▶ _What is needed_
Below are some records. Print exactly the lines between the one holding "2108x1186 pixels." and the one holding "This screenshot has width=1244, height=560.", inclusive, and nothing else.

--------------------

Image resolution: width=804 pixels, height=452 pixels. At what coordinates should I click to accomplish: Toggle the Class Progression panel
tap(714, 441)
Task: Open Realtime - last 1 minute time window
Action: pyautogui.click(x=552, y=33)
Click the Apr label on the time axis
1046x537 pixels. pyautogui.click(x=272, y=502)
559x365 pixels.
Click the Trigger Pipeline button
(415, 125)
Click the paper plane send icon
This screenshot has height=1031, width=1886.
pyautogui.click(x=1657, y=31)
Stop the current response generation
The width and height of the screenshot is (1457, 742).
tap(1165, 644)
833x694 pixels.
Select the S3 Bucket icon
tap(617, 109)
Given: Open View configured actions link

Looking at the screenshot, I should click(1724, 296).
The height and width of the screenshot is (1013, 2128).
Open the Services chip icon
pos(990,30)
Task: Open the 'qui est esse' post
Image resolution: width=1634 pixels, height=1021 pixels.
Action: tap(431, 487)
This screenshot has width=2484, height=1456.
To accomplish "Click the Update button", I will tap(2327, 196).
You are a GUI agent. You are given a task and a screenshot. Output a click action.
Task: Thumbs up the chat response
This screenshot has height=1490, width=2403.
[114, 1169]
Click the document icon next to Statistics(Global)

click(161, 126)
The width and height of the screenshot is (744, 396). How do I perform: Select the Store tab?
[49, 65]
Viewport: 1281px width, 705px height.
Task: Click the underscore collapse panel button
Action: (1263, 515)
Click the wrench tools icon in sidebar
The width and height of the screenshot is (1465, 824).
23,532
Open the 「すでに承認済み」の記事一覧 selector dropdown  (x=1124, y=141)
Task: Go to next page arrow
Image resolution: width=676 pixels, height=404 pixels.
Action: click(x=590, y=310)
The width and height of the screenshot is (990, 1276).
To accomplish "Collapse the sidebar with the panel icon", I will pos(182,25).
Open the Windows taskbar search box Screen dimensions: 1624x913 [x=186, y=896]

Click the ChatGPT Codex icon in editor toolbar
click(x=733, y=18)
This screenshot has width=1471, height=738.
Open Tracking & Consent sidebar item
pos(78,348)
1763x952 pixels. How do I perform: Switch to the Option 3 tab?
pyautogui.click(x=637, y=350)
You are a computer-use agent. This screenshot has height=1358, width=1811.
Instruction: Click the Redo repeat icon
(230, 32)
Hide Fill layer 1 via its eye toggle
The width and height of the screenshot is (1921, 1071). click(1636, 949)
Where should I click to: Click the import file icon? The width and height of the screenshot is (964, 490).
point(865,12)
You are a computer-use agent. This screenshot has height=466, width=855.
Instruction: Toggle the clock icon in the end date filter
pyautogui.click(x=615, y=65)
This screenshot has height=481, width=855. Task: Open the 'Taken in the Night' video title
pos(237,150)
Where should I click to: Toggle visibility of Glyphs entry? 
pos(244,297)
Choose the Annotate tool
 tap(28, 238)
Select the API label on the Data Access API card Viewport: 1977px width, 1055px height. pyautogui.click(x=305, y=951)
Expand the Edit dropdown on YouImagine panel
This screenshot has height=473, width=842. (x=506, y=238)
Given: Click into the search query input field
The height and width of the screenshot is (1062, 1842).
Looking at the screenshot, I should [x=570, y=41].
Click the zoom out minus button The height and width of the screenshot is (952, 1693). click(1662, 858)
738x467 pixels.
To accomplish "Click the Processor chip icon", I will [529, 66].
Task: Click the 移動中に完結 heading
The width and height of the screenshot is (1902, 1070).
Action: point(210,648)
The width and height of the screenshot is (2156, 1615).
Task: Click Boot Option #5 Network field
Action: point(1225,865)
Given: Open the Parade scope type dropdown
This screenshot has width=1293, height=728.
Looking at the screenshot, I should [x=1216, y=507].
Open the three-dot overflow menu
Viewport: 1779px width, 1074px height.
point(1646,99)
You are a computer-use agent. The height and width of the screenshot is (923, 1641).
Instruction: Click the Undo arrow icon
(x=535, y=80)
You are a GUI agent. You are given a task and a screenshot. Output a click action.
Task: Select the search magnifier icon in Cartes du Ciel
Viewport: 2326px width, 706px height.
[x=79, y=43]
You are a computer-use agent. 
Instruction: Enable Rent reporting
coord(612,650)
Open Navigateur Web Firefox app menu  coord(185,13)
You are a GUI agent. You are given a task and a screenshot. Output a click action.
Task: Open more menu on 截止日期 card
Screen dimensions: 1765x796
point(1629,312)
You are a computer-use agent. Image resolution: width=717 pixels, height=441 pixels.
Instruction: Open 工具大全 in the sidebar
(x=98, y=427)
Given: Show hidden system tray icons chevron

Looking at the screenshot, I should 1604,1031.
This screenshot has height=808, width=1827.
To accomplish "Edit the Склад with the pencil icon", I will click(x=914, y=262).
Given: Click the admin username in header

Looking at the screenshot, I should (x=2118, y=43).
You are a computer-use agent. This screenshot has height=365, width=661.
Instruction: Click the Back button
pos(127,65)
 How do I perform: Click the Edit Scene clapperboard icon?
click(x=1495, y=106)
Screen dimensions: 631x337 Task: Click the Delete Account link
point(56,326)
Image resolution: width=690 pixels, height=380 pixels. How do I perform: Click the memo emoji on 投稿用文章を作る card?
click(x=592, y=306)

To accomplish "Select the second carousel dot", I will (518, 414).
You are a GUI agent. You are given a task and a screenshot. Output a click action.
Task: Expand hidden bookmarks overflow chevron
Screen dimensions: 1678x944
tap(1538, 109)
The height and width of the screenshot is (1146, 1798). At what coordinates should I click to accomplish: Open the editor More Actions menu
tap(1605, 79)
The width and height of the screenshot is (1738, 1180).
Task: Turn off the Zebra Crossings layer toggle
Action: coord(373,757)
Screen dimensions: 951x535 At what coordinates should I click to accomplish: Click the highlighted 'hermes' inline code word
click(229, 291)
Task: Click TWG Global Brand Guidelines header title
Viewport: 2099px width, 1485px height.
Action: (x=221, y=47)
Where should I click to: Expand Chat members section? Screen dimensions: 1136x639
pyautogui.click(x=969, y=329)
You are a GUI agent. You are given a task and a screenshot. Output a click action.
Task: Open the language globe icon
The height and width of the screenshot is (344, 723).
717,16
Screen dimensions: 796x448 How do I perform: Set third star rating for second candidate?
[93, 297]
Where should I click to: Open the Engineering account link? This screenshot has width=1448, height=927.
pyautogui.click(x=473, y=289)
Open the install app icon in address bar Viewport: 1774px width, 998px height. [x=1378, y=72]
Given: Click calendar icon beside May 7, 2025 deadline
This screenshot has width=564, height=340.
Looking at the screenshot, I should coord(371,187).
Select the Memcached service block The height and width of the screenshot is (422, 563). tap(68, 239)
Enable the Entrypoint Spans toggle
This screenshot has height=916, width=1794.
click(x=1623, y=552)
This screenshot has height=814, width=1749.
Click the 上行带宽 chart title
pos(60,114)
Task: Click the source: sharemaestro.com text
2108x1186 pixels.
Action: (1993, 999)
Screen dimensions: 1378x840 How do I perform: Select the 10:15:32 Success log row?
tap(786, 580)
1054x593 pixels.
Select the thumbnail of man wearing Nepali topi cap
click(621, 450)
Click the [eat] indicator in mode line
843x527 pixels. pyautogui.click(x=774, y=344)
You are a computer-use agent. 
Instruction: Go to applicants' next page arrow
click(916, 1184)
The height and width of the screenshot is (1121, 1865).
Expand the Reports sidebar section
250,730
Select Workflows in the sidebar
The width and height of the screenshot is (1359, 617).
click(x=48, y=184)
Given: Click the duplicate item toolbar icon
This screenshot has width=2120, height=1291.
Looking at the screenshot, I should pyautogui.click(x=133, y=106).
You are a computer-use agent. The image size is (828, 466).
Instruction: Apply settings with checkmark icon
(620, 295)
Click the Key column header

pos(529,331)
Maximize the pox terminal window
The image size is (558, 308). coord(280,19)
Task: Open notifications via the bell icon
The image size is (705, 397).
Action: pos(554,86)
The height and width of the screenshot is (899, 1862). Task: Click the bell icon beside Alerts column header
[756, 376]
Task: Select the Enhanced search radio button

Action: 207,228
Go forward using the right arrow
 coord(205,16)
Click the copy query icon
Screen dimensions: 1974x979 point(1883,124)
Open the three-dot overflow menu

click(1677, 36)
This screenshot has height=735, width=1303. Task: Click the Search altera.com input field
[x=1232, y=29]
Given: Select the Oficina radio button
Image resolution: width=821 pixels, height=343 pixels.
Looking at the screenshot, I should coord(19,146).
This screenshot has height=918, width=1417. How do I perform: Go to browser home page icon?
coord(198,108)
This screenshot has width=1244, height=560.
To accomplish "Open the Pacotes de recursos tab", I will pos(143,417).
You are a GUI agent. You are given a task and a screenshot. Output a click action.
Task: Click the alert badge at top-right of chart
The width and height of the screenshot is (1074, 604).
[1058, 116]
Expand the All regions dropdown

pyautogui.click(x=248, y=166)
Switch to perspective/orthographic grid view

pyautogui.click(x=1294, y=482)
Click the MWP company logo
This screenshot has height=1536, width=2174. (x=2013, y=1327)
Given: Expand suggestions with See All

--------------------

▶ _Response area_
2108x1186 pixels.
Action: (1993, 999)
Screen dimensions: 1378x840 How do I perform: Select the 10:15:32 Success log row?
tap(786, 580)
1054x593 pixels.
Select the thumbnail of man wearing Nepali topi cap
click(621, 450)
Click the [eat] indicator in mode line
843x527 pixels. pyautogui.click(x=774, y=344)
You are a computer-use agent. 
Instruction: Go to applicants' next page arrow
click(916, 1184)
The height and width of the screenshot is (1121, 1865).
Expand the Reports sidebar section
250,730
Select Workflows in the sidebar
The width and height of the screenshot is (1359, 617).
click(x=48, y=184)
Given: Click the duplicate item toolbar icon
This screenshot has width=2120, height=1291.
Looking at the screenshot, I should pyautogui.click(x=133, y=106).
You are a computer-use agent. The image size is (828, 466).
Instruction: Apply settings with checkmark icon
(620, 295)
Click the Key column header

pos(529,331)
Maximize the pox terminal window
The image size is (558, 308). coord(280,19)
Task: Open notifications via the bell icon
The image size is (705, 397).
Action: pos(554,86)
The height and width of the screenshot is (899, 1862). Task: Click the bell icon beside Alerts column header
[756, 376]
Task: Select the Enhanced search radio button

Action: 207,228
Go forward using the right arrow
 coord(205,16)
Click the copy query icon
Screen dimensions: 1974x979 point(1883,124)
Open the three-dot overflow menu

click(1677, 36)
This screenshot has height=735, width=1303. Task: Click the Search altera.com input field
[x=1232, y=29]
Given: Select the Oficina radio button
Image resolution: width=821 pixels, height=343 pixels.
Looking at the screenshot, I should coord(19,146).
This screenshot has height=918, width=1417. How do I perform: Go to browser home page icon?
coord(198,108)
This screenshot has width=1244, height=560.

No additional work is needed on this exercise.